Son noktayı şöyle koyuyor Özden:
“Tıpta hastalıkların başıboş bırakıldığı görülmemiştir. Enfeksiyon hastalığından kansere ve cerrahi rahatsızlıklara kadar hepsine gereken tedavi uygulanır. Kanserli doku çıkarılır. Cerrahi olarak ne gerekiyorsa o yapılır. Hastalık yapıcı mikro organizmalarla mücadele edilir. Mikroorganizmaya “Buyur gel kolera, tifo, veba oluştur!” denilmez.
Meclisler, dış ve iç güvenlik birimleri de, elinde her türlü konvansiyonel silahı ile ölüm kusan terör örgütüne “barış’ adına “çözüm” adına “buyurunuz, istediğiniz gibi istediğinizi yapın” demez.
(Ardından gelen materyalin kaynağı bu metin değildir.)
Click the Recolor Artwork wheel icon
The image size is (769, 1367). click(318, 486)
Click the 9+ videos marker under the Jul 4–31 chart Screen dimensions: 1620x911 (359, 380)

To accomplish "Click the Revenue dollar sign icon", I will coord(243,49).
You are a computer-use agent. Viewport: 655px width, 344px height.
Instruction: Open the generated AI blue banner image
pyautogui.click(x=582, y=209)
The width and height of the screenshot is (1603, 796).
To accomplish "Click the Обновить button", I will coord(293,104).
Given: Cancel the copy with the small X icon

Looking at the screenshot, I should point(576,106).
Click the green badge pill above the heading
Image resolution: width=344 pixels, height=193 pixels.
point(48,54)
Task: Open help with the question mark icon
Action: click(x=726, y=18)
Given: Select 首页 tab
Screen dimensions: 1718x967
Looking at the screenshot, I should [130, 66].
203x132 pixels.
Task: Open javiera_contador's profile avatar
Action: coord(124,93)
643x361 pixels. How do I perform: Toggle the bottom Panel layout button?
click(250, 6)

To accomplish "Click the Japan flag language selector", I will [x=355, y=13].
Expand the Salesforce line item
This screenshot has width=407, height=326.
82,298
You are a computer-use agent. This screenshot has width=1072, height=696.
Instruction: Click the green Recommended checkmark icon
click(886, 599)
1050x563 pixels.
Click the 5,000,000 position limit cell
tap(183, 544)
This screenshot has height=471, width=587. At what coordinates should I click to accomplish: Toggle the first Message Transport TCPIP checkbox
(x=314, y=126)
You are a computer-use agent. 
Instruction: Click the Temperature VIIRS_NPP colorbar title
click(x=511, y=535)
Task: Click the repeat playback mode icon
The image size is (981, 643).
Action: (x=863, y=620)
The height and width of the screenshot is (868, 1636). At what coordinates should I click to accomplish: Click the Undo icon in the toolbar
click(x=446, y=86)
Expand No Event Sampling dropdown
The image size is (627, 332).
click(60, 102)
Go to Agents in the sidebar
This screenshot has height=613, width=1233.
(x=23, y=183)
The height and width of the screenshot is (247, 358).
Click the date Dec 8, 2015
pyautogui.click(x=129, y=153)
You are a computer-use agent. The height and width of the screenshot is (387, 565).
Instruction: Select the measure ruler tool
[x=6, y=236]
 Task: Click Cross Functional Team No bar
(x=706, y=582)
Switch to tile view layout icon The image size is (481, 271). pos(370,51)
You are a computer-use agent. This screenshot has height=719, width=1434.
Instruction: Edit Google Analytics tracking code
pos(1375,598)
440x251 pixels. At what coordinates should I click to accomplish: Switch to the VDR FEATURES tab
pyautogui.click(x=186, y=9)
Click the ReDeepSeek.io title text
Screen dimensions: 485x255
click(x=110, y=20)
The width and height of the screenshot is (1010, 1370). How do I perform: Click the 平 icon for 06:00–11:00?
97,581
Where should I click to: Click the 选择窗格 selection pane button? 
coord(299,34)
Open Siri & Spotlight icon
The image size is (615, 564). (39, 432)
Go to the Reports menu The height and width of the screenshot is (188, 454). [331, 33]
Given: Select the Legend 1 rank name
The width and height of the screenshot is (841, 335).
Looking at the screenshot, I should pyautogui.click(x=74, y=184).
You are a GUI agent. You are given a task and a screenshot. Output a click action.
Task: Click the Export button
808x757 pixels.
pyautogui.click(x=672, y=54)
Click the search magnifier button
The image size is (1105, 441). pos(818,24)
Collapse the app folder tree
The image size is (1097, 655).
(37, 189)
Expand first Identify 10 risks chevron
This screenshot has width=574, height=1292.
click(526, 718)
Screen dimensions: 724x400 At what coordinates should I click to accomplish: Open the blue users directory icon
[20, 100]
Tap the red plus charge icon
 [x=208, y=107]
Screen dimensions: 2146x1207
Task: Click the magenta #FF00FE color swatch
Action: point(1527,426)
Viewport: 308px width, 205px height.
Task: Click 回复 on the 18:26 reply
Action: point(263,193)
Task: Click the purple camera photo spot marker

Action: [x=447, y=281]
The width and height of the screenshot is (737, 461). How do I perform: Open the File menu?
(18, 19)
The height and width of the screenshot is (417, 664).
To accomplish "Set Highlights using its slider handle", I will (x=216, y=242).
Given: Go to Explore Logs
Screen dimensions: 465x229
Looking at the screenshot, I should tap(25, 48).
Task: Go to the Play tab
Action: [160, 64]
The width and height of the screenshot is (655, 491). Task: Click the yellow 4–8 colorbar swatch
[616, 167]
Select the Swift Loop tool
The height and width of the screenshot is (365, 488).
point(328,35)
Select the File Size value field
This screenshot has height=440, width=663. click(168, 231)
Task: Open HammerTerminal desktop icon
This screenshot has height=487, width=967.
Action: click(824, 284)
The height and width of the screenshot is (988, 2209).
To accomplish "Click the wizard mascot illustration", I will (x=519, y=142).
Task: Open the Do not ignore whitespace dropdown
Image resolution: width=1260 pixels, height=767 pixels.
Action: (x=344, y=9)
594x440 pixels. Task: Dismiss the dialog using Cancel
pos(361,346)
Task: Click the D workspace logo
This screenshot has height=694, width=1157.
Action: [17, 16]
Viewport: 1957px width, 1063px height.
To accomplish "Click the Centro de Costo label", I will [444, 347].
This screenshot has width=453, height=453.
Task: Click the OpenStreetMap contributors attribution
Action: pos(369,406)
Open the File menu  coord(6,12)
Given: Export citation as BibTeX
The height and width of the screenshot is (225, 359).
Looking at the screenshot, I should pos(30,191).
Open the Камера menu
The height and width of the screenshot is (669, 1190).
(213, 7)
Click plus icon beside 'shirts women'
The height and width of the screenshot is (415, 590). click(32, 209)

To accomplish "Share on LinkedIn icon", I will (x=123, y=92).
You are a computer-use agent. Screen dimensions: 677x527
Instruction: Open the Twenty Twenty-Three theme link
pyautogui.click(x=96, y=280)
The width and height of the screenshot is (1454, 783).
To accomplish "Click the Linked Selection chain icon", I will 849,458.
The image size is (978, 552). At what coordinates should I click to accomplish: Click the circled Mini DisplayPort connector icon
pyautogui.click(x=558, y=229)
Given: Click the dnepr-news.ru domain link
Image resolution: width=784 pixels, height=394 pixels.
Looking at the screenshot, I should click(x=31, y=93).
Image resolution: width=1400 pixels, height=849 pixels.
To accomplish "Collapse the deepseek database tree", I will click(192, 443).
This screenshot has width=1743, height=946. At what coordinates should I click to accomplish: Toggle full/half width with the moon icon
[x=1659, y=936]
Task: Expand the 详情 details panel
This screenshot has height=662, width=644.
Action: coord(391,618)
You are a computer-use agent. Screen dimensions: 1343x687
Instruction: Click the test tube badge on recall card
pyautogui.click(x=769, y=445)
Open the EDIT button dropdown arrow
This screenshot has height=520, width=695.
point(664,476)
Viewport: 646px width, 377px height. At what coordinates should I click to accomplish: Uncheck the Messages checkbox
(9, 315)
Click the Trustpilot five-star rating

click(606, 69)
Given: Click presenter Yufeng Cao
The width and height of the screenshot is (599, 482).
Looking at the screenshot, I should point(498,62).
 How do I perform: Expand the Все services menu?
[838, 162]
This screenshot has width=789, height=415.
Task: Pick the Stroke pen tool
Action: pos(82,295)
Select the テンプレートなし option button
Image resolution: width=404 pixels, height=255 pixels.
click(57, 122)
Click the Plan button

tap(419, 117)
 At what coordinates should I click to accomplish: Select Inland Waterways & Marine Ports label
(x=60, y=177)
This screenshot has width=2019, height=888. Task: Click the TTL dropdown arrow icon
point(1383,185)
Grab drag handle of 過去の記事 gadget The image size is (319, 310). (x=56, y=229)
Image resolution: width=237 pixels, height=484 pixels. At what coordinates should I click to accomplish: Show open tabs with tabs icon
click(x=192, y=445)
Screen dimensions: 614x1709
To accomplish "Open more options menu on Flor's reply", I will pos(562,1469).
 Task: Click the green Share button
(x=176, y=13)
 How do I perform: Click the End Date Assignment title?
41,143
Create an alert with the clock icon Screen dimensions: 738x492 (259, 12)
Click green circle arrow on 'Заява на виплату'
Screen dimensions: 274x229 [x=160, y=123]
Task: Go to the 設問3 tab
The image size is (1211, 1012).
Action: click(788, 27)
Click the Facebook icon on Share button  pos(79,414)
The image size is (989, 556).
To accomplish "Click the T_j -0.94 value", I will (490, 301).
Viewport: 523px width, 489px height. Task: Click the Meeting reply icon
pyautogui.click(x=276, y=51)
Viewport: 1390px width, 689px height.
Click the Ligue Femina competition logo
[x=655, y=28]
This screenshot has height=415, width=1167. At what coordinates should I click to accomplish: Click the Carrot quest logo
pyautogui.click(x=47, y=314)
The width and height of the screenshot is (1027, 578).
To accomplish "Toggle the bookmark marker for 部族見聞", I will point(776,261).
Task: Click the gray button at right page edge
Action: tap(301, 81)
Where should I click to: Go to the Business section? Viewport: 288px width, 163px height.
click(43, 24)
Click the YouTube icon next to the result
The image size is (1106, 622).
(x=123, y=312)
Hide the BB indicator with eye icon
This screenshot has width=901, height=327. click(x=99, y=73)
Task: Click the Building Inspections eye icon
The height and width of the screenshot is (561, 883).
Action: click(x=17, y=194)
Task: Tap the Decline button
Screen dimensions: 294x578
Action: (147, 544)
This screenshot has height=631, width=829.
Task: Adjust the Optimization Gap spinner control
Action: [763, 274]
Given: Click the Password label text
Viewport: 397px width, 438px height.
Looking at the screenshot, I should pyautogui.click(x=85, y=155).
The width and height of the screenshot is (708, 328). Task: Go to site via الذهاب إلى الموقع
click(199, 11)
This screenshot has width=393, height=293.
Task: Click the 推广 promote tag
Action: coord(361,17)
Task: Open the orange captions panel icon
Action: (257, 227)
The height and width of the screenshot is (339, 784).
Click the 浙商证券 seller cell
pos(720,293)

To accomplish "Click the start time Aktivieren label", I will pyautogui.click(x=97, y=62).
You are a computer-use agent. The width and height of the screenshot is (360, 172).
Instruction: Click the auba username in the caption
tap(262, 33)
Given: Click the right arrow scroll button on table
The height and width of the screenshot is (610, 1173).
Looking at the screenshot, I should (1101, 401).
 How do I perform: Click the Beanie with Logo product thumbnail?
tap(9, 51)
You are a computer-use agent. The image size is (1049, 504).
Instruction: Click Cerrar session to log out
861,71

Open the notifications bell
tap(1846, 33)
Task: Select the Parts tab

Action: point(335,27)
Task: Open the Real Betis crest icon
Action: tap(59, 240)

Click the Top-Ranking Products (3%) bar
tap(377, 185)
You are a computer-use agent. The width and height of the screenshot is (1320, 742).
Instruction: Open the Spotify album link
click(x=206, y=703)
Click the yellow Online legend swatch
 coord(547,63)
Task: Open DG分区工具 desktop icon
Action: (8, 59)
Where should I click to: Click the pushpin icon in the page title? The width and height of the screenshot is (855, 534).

Sırtında roket atarı ile terörist dolaştırılmaz, imha edilir...”

Sizden Gelenler...

Her güne ayrı trajedinin düştüğü bir haftanın sonunda, haliyle isyan yağdı okurlarımızdan da... Aşırı duygusallıkla yazılan ve hukuki sonuç doğurabilecek mesajları ayırdıktan sonra en azından gazetede yayınlanabilir olan birkaçını paylaşalım istedik:

Mustafa Kemal’in ordusu kazanmasın diye dua eden, isyan çıkaran mollalar ve ulema vardı. Bugün de din elden gitti diyenler var. Ülke gidiyor, canlar gidiyor neredesiniz...
Ülkümüz Cumhuriyet

***

Cumhuriyetin sağladığı imkanları kullandılar; cumhuriyetle cebelleşiyorlar.
Erdoğan Çetin

***

Kuzenimi bu “şerefsizlik” için mi Şırnak’ta şehit verdik?
Alphan Yoldaş

***

Bunlara sebep olanlara bedduadan başka elimden bir şey gelmiyor. Allah affetsin. Bir sürü kulakları sağır, gözleri kör, kalpleri taş insanın arasında yaşamak o kadar zor ki...
Mustafa Nalbant

***

Türkiye cips reklamı gibi “yiyin gari” , Mehmet’i düşünen kim?
Atilla

***

Hakkari’de vatani görevini yapan askerimizin annesi şehit haberini duyunca fenalaşarak hastaneye kaldırıldı. Analar ağlamıyor mu?
Ezgi Tezcan

***

Bir ülkede teröristlerin cenazeleri şehitlerin cenazelerinden daha görkemli ise, o ülke teröre yenik düşmüştür.
Ercan Korkmaz

***

Bizler çok övünülen Osmanlı’nın etrak-ı bi idrakiyiz. Yeni Türkiye’de ancak bu kadar yer bulabildik; kaldırımlarda.